In the hyper-competitive culture fostered by corporate America, young workers often expect their careers to reach meteoric heights on a quick timeline. Younger generations don’t stay at their jobs for quite as long as their parents did, whether it’s due to economic factors or the view that most jobs are mere stepping stones toward more lucrative salaries and better job titles.
Feeding into the perpetual rat race can lead to burnout, or worse—total disillusionment. While it might be easy to fall victim to this mindset, it’s better to view careers as the decades-long endeavor that it is, rather than a moonshot bid for rapid success.
If you like your job enough, stay for a while
If you’re in a constant rush to scale the ranks, you could risk losing out on opportunities already at your finger tips. Knuckling down and focusing on your current job will allow your skills to blossom, while constantly chasing new pastures in search of professional clout can put you on a merry-go-round where your skills may languish more than they grow.
Most people stay at their jobs for an average of four years, according to the most recent numbers from the Bureau of Labor and Statistics. That’s a pretty long time for most Millennials—and more than enough time to really master a trade before you feel the need to move on. If you feel you’re being nurtured and treated fairly by your employer, don’t rush for the door—it’s better to wait until the right opportunity, rather than will any quick opportunity into existence.
Tune out the hype
Not everyone suffers from this, but there’s a noticeable current of careerism in today’s corporate world. LinkedIn is full of would-be influencers and aspiring business magnates who trumpet their accolades and pontificate about the culture of work. This is toxic, but especially so for anyone yearning for professional advancement. Subscribing to this sentiment can make you a status-chaser, and someone who isn’t so much into the work itself as much as potential titles, salary, and acclaim.
Do your best to hit the unsubscribe button. Perusing your peers’ latest career updates and musings on LinkedIn can do a lot to make your career feel woefully inadequate. Focus more on yourself and developing your own skills. That’ll help make work—in addition to life—way more enjoyable.
Visualize your career path over the long haul
At the expense of sounding like a corporate consultant or corny stock broker, you should try imagining your career track like a graph that shows short-term versus long-term investment gains—it looks volatile in the short-term, but when you zoom out you can see the upward trend. When it comes to taking big risks versus staying the course, your career will likely wind up in the same place, or better, if you play it long.

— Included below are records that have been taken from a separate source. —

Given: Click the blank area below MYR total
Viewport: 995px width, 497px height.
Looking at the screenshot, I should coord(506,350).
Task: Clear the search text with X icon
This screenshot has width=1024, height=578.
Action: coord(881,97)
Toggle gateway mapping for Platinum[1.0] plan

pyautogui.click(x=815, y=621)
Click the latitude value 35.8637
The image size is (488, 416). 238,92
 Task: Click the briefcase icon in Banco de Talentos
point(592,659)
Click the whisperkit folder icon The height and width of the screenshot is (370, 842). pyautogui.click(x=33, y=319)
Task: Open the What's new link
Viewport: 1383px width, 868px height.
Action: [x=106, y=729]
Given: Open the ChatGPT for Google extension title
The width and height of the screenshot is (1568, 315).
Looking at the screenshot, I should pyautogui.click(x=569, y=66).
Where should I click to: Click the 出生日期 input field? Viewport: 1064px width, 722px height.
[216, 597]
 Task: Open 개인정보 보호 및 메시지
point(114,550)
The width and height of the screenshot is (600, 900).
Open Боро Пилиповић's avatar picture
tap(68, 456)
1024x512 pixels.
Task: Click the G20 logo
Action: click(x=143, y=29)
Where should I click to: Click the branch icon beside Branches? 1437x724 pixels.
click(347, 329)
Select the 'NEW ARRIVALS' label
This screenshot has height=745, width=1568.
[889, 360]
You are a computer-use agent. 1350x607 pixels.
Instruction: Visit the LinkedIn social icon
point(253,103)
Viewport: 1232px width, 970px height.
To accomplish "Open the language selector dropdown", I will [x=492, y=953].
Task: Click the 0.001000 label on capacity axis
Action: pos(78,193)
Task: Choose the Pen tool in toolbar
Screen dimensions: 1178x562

It can often seem like critical time is passing by, especially as your peers make headway and progress in their careers while you seemingly aren’t, but understanding that no success story happens overnight can help keep you grounded. To put it in perspective again: You won’t be eligible to collect retirement benefits until you’re 65. One’s career spans decades from start to finish, so it’s best to take a deep breath and understand that you can and will get what you want, just maybe not immediately.